### REQUIRED TASK
Reproduce the data below word for word, starting at its first line and ending with the line that contains "click(1213, 141)", both included.

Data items
%%

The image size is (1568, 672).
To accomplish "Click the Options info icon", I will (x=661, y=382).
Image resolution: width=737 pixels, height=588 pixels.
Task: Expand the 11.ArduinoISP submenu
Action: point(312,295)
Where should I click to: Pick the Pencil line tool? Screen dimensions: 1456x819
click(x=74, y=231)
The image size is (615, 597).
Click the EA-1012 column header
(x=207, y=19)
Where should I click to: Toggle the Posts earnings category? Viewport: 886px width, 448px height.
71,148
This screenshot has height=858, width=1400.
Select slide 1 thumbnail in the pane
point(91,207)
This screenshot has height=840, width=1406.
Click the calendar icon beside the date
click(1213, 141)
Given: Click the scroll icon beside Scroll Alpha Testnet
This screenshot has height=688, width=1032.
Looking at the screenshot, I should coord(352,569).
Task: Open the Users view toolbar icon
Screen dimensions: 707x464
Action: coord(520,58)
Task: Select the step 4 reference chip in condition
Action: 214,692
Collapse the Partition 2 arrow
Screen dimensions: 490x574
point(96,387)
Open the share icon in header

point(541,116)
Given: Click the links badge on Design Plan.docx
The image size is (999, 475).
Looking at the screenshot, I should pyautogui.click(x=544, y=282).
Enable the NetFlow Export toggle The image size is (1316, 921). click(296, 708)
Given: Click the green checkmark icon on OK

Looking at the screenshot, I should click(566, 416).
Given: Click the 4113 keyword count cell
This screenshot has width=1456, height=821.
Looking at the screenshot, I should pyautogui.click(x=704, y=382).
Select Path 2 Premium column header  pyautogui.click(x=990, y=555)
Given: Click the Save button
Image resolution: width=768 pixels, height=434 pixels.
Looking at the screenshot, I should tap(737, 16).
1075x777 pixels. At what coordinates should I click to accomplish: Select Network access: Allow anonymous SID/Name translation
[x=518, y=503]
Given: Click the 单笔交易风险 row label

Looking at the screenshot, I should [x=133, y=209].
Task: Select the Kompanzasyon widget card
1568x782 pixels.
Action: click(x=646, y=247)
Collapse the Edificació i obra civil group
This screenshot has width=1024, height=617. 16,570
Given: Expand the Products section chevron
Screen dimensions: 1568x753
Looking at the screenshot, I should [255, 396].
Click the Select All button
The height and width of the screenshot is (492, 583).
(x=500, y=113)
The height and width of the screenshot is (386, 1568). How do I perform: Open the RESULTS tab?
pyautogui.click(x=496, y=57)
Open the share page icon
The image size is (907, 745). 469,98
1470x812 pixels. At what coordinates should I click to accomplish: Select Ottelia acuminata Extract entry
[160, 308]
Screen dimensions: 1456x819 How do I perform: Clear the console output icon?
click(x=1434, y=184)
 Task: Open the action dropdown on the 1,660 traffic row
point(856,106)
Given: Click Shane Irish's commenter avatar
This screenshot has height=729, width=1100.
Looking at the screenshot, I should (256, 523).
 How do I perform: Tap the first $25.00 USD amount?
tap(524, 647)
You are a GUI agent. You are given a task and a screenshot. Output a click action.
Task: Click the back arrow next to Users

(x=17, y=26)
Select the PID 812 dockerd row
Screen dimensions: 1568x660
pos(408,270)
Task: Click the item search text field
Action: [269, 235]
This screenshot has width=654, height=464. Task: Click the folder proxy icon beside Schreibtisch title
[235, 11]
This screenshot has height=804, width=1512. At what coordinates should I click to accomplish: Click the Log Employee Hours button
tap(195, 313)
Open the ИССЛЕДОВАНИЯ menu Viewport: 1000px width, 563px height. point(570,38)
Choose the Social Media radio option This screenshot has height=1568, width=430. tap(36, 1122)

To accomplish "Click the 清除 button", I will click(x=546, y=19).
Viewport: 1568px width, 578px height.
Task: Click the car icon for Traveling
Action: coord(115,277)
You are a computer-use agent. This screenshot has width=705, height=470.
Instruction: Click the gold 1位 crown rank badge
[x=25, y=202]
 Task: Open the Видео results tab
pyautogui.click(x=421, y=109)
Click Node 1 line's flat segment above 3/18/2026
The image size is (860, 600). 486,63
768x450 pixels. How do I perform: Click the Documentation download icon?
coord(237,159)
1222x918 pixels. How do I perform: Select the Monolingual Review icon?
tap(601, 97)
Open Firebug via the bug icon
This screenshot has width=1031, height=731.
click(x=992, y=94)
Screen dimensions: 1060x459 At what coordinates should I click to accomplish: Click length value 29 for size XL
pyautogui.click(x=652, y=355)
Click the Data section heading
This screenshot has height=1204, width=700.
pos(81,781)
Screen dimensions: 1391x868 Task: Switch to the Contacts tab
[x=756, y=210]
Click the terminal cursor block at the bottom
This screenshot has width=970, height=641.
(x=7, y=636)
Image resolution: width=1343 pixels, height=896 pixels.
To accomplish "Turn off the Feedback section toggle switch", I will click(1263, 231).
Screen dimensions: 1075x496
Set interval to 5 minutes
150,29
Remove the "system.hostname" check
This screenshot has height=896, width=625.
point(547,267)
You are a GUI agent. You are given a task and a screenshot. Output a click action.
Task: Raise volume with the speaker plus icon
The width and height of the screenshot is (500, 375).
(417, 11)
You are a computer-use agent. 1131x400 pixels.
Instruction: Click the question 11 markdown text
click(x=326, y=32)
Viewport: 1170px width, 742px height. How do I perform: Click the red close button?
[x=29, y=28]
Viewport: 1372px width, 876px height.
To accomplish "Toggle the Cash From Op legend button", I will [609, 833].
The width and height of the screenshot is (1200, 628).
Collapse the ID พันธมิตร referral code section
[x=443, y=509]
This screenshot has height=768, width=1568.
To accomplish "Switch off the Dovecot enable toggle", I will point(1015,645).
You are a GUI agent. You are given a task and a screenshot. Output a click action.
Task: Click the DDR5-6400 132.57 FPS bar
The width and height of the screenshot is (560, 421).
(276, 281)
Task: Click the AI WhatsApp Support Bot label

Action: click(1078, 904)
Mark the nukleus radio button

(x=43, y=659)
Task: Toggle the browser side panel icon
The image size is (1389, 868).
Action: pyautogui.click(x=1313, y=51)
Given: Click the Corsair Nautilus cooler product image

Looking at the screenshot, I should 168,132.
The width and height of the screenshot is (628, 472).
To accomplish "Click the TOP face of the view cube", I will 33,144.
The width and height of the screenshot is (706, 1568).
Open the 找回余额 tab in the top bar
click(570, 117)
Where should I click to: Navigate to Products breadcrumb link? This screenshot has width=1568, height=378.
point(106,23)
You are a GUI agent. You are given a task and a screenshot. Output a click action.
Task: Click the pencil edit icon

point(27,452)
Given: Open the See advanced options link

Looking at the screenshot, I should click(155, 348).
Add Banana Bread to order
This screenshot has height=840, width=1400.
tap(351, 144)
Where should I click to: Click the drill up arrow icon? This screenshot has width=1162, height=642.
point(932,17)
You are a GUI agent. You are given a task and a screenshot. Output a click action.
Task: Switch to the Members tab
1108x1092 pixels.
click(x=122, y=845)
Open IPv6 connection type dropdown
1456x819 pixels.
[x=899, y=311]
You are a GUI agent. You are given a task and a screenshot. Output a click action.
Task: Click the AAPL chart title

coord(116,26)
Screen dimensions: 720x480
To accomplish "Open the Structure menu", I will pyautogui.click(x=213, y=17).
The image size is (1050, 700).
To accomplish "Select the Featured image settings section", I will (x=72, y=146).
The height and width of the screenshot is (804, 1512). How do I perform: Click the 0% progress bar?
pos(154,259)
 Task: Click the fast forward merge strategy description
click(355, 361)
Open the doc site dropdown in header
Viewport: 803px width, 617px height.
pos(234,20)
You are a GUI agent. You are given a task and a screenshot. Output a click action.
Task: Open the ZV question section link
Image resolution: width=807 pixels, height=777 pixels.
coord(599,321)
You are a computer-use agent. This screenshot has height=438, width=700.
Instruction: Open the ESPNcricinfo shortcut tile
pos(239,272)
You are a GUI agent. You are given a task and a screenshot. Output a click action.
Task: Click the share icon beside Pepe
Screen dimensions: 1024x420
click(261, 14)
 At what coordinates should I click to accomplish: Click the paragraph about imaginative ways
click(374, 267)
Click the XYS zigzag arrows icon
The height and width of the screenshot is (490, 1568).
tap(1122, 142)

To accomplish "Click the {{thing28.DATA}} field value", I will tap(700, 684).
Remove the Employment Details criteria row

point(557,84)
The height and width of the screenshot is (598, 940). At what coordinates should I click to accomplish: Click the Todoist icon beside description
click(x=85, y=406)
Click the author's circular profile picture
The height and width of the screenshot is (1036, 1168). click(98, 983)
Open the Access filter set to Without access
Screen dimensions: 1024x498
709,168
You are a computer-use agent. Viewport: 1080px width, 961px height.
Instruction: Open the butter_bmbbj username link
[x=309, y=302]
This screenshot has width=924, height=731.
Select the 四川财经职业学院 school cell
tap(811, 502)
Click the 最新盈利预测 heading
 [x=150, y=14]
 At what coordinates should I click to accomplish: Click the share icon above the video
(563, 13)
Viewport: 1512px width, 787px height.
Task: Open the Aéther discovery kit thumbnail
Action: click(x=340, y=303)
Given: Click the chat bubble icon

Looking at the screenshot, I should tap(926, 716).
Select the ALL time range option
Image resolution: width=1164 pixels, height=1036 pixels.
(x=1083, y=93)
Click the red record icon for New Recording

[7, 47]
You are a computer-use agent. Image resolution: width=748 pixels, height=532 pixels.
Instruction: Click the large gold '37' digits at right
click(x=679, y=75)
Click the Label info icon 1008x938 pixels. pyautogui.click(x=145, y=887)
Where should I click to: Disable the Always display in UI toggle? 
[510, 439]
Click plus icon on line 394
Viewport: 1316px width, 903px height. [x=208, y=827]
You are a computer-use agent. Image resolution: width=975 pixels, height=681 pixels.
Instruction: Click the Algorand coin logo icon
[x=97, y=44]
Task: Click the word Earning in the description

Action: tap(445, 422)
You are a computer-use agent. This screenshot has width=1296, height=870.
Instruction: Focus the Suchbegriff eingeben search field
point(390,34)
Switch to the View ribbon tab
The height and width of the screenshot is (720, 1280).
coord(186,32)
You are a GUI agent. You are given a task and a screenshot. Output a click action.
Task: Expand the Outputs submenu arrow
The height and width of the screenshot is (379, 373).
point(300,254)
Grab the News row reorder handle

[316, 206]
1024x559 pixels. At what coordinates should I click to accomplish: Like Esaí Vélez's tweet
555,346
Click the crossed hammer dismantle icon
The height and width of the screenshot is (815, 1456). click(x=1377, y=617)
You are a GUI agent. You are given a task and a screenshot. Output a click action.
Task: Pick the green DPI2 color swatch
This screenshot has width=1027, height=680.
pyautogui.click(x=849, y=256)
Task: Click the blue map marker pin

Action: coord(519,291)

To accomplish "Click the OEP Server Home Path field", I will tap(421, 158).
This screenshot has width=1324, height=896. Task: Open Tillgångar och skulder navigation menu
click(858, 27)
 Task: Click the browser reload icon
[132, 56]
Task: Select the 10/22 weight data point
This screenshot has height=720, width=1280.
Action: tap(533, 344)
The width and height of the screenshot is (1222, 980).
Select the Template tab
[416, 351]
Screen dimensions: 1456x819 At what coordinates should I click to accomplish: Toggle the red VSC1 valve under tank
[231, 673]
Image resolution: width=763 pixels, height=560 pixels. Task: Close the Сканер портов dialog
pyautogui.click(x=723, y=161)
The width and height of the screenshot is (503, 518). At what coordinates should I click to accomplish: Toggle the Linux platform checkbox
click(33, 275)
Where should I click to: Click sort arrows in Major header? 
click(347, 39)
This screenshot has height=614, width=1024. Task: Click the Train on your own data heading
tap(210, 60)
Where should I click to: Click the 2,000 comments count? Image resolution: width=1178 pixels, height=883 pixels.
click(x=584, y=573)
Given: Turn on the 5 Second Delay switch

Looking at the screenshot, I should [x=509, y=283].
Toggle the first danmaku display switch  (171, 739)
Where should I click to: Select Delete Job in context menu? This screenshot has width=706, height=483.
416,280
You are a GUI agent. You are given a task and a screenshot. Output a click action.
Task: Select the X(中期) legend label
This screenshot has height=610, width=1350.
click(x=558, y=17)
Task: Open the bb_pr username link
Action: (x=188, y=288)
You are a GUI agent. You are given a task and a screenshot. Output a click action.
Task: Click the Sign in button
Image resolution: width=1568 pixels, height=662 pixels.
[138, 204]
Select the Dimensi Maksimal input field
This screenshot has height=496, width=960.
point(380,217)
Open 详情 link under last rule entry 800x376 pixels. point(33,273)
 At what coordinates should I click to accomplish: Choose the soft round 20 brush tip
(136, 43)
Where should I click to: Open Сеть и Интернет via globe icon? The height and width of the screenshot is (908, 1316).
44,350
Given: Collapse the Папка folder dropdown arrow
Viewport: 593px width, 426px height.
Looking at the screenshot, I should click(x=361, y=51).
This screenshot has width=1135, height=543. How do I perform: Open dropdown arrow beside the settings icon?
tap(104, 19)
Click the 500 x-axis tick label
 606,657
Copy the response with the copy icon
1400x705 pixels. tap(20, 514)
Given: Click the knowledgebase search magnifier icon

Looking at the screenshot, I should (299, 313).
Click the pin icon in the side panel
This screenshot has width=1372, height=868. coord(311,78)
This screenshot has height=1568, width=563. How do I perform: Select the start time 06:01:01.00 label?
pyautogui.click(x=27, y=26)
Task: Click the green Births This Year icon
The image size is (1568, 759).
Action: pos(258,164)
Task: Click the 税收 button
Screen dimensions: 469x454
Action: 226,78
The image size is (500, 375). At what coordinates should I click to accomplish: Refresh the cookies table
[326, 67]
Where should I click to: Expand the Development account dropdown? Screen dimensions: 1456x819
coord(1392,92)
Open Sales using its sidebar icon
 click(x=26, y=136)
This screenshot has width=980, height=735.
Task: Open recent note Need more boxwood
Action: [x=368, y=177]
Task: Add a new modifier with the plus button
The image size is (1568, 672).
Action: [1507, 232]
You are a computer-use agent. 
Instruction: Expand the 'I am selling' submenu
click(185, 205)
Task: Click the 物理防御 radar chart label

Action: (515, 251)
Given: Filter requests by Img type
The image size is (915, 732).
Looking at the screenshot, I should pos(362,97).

%%

### EXERCISE OUTPUT
The image size is (1568, 672).
To accomplish "Click the Options info icon", I will (x=661, y=382).
Image resolution: width=737 pixels, height=588 pixels.
Task: Expand the 11.ArduinoISP submenu
Action: point(312,295)
Where should I click to: Pick the Pencil line tool? Screen dimensions: 1456x819
click(x=74, y=231)
The image size is (615, 597).
Click the EA-1012 column header
(x=207, y=19)
Where should I click to: Toggle the Posts earnings category? Viewport: 886px width, 448px height.
71,148
This screenshot has height=858, width=1400.
Select slide 1 thumbnail in the pane
point(91,207)
This screenshot has height=840, width=1406.
Click the calendar icon beside the date
click(1213, 141)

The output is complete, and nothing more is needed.